Kurubas and Padmashalis are seeking higher reservation... What do you say?
More than 80 per cent of Kurubas are shepherds and farmers. Similarly, 90 per cent of Padmashalis are farmers. These people are from economically, socially and financially weaker sections. When the reservation system was implemented in the country in 1950, farmers, irrespective of caste, did not demand reservation. But over a period of time, as various policies by the government did not help them, they are demanding it now. If the government gives them facilities, they may not be rigid about reservation.
How relevant is the reservation policy?
In the recent past, reservation has become irrelevant, especially in employment. In Karnataka alone, there are 2.64 lakh sanctioned posts lying vacant in the government sector. If these posts are filled, a certain number of people from these castes will get employment which also means job security and regular income for them. Public sector undertakings are becoming privatised where reservation cannot be implemented. Similarly, in the government sector, employees are either outsourced or made to work under contract, where again reservation cannot be implemented.

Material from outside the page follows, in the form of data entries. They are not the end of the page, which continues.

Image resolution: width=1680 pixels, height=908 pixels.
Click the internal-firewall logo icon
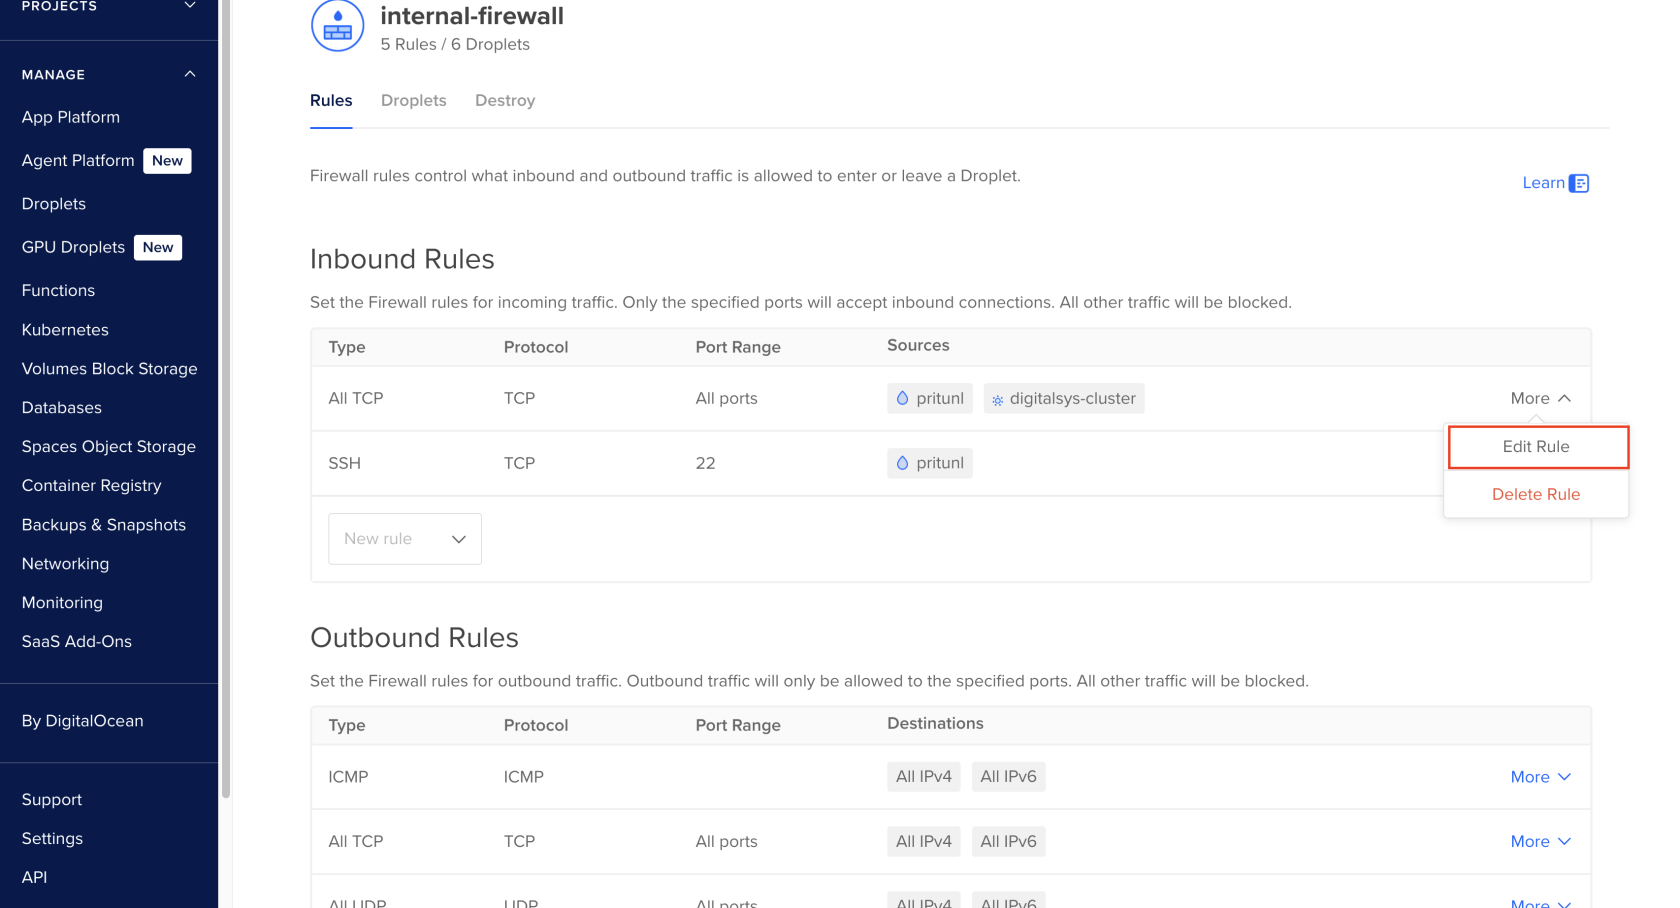337,26
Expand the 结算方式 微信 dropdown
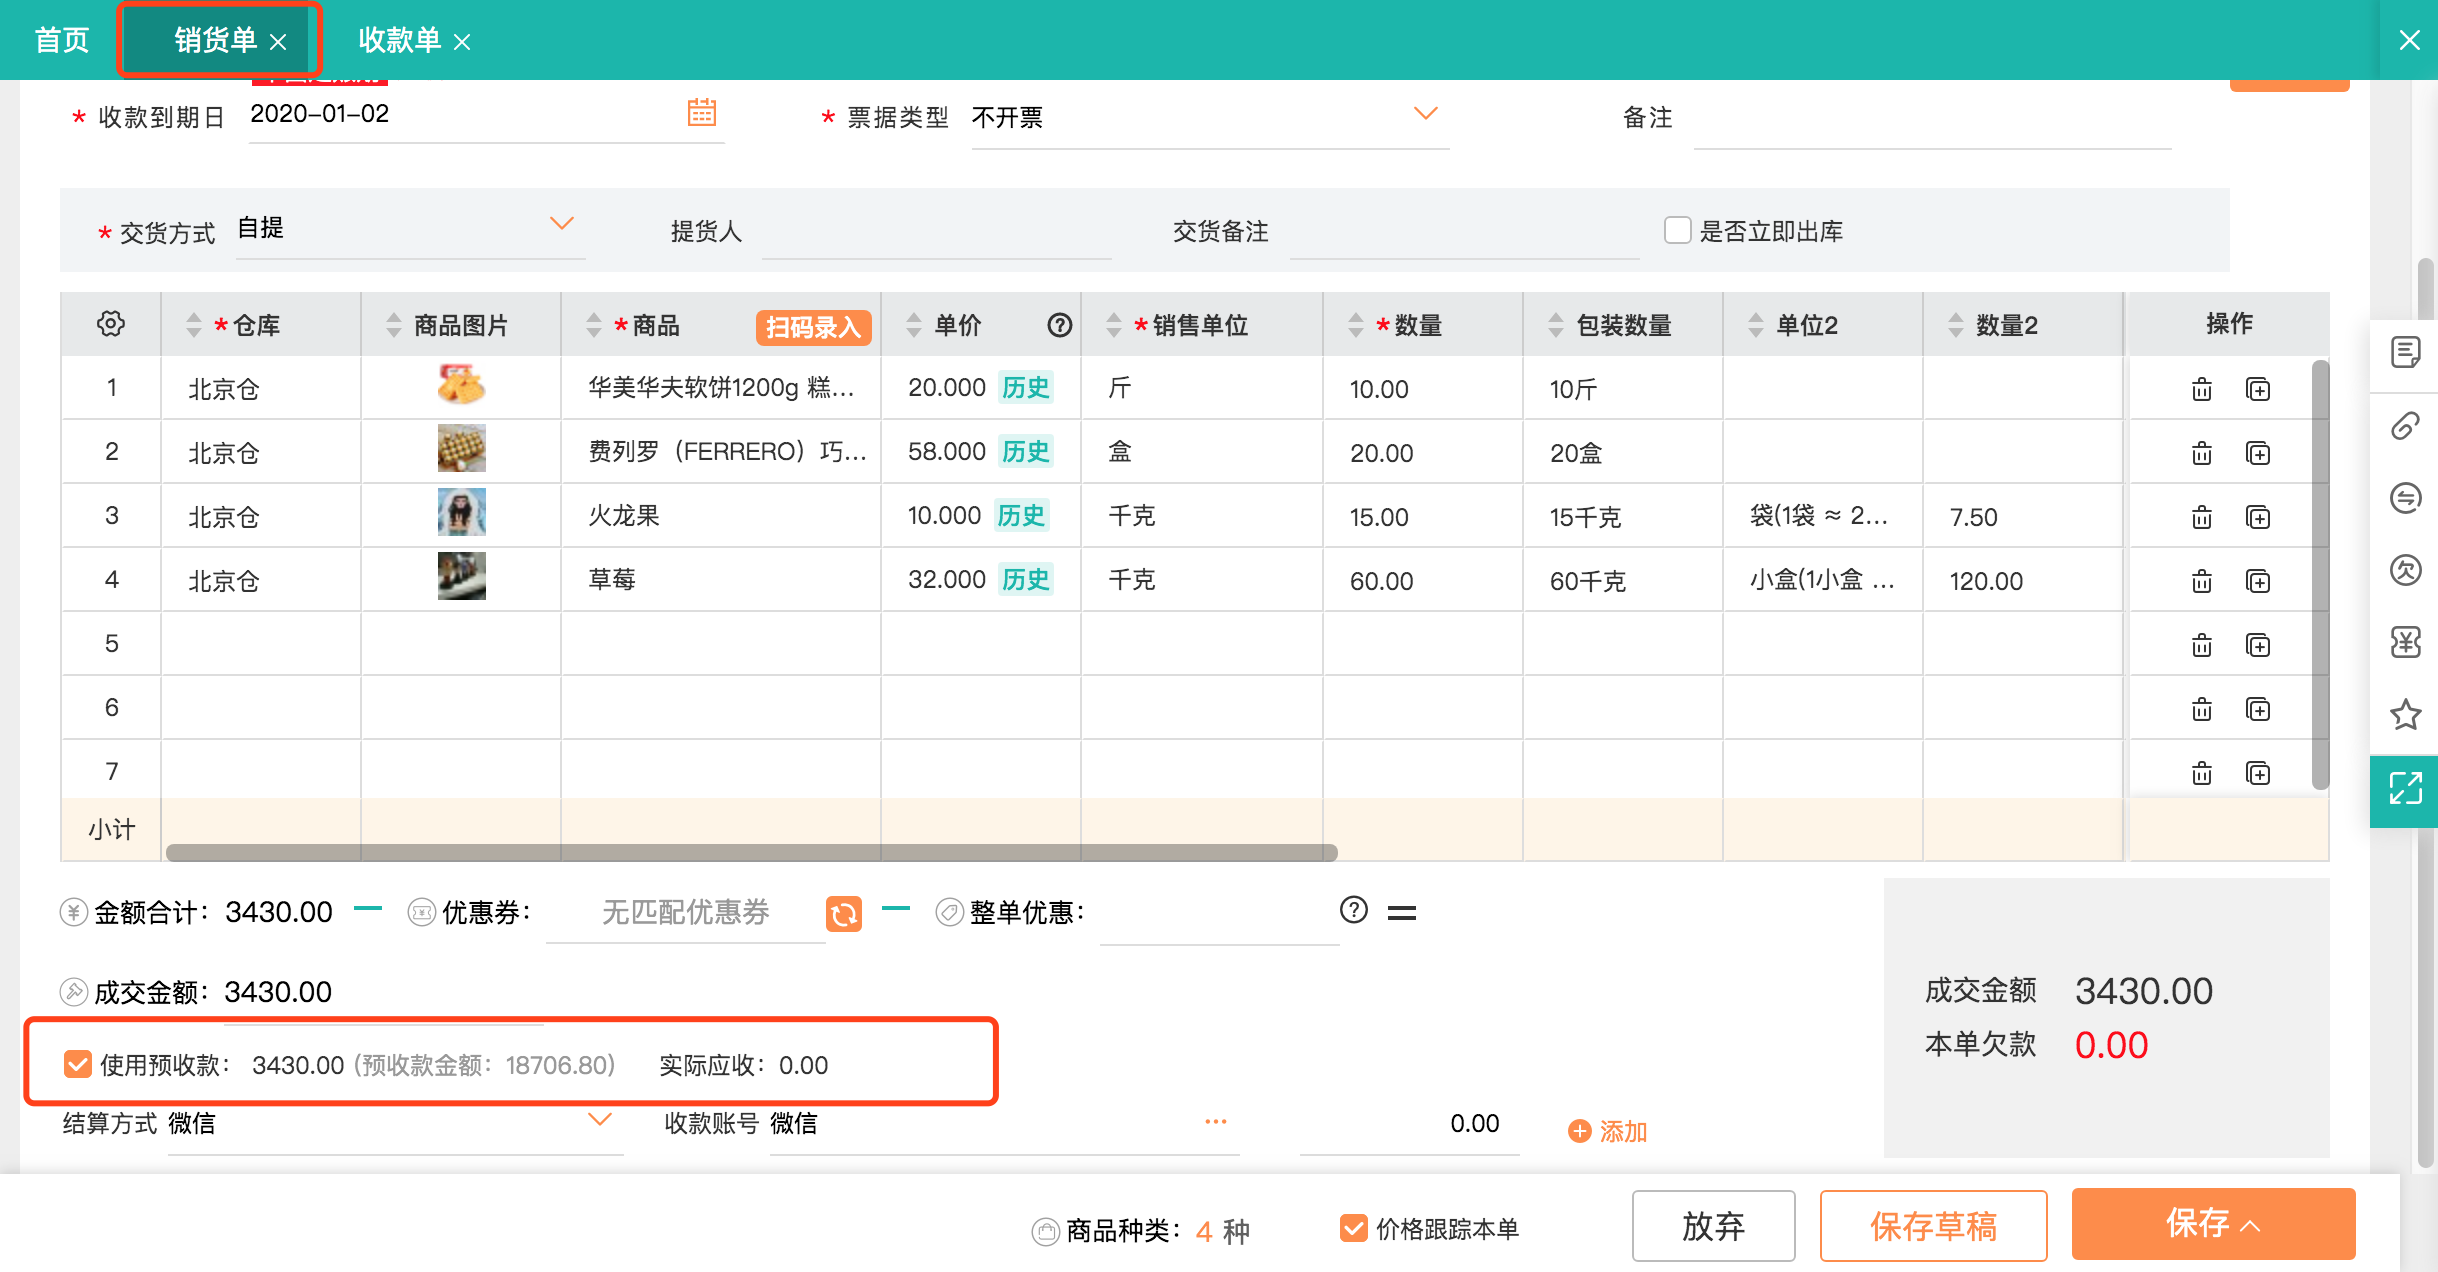2438x1272 pixels. tap(597, 1124)
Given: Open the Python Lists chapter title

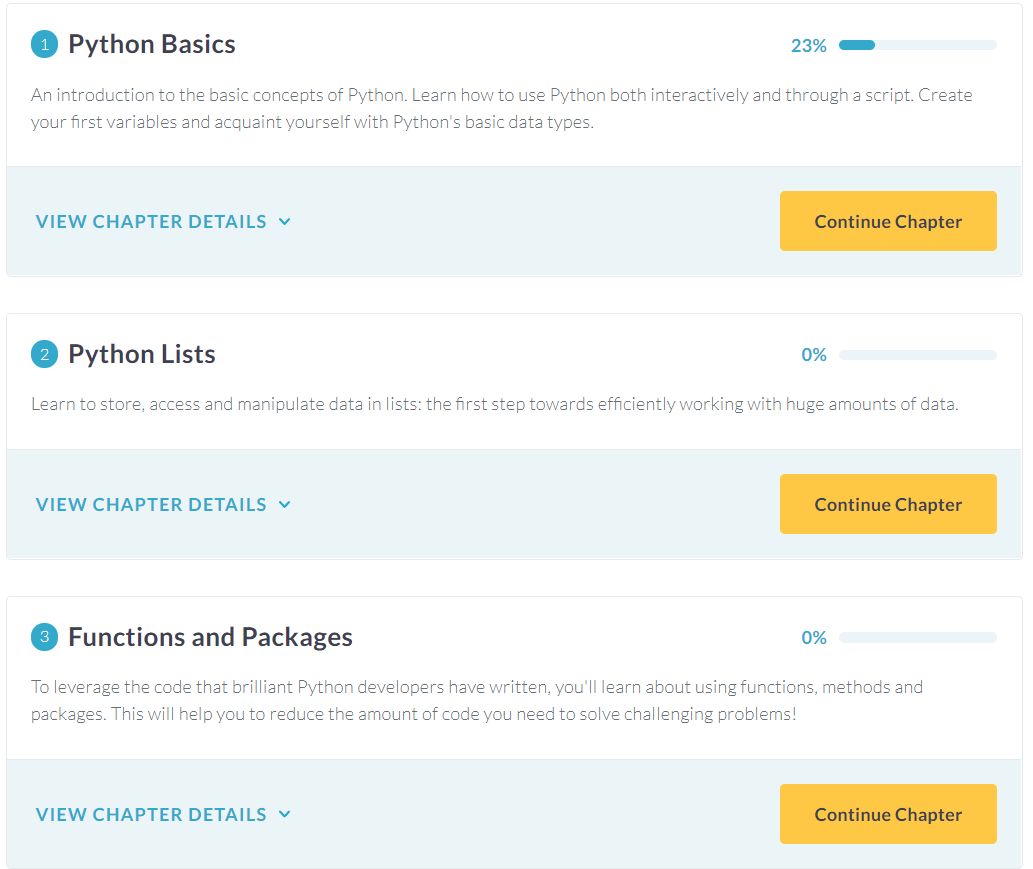Looking at the screenshot, I should 142,354.
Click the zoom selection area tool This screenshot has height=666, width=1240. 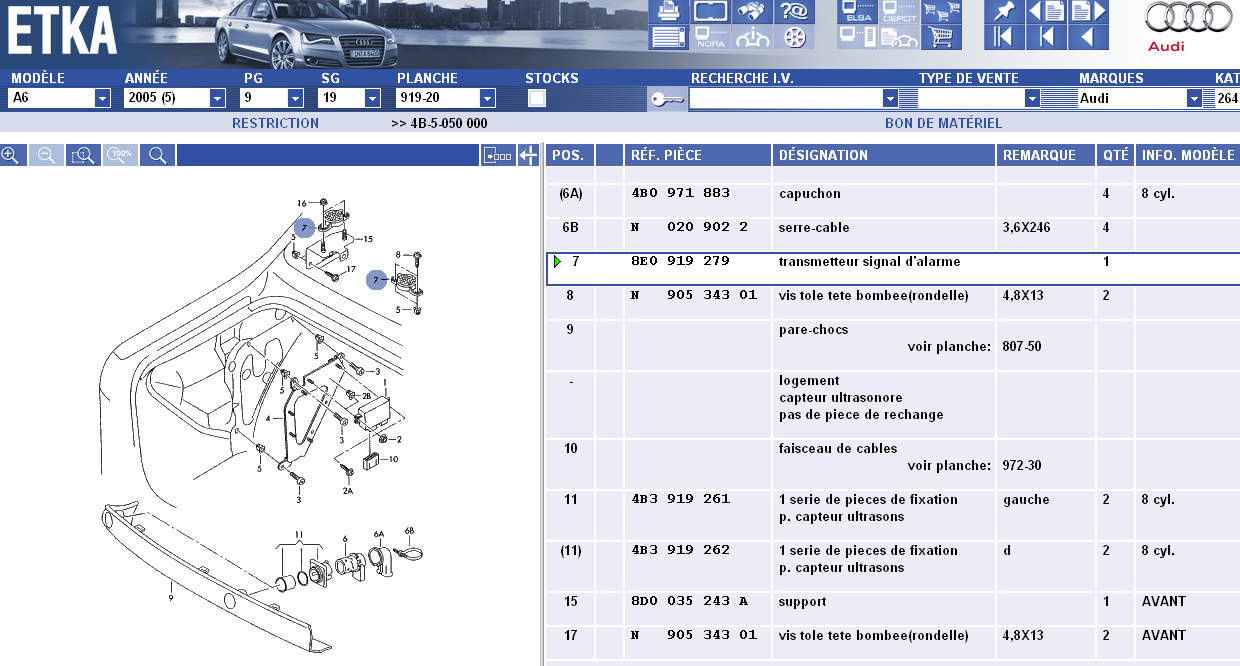[82, 155]
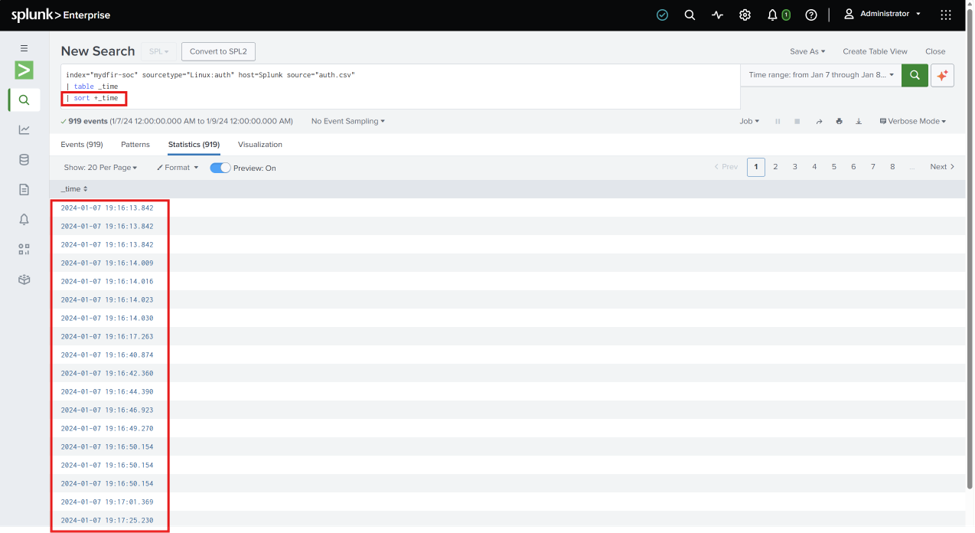Click the Create Table View link
Viewport: 975px width, 533px height.
click(x=874, y=52)
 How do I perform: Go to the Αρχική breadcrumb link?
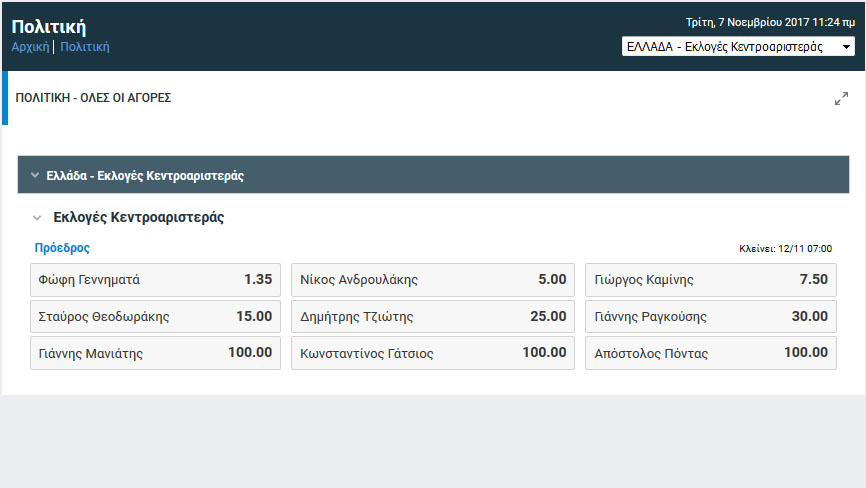(x=30, y=47)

Does it mean, reservation has to be implemented in the private sector?
One needs to know what is the private sector. Shares and their value govern many of these companies and shares are bought by the public. The State Government gives these companies land at concessional rates, provides tax rebates and gives water and power. All this is nothing but public money. As corporate social responsibility, companies are expected to provide reservation. If reservation in private companies has to be implemented, it has to be done at the national level. That is because if one state tries to implement it, companies will move to neighbouring states. This has to be done only after a proper study.
What about reservation in promotion?
Reservation should be given in promotion too. If there is a representation for these communities among Class A and B officers, who are policy and decision-makers, then their voice will be heard and included in the law-making exercise. Most of the people who are eligible for reservation enter the workforce at Class C and D categories and they need quota in promotion.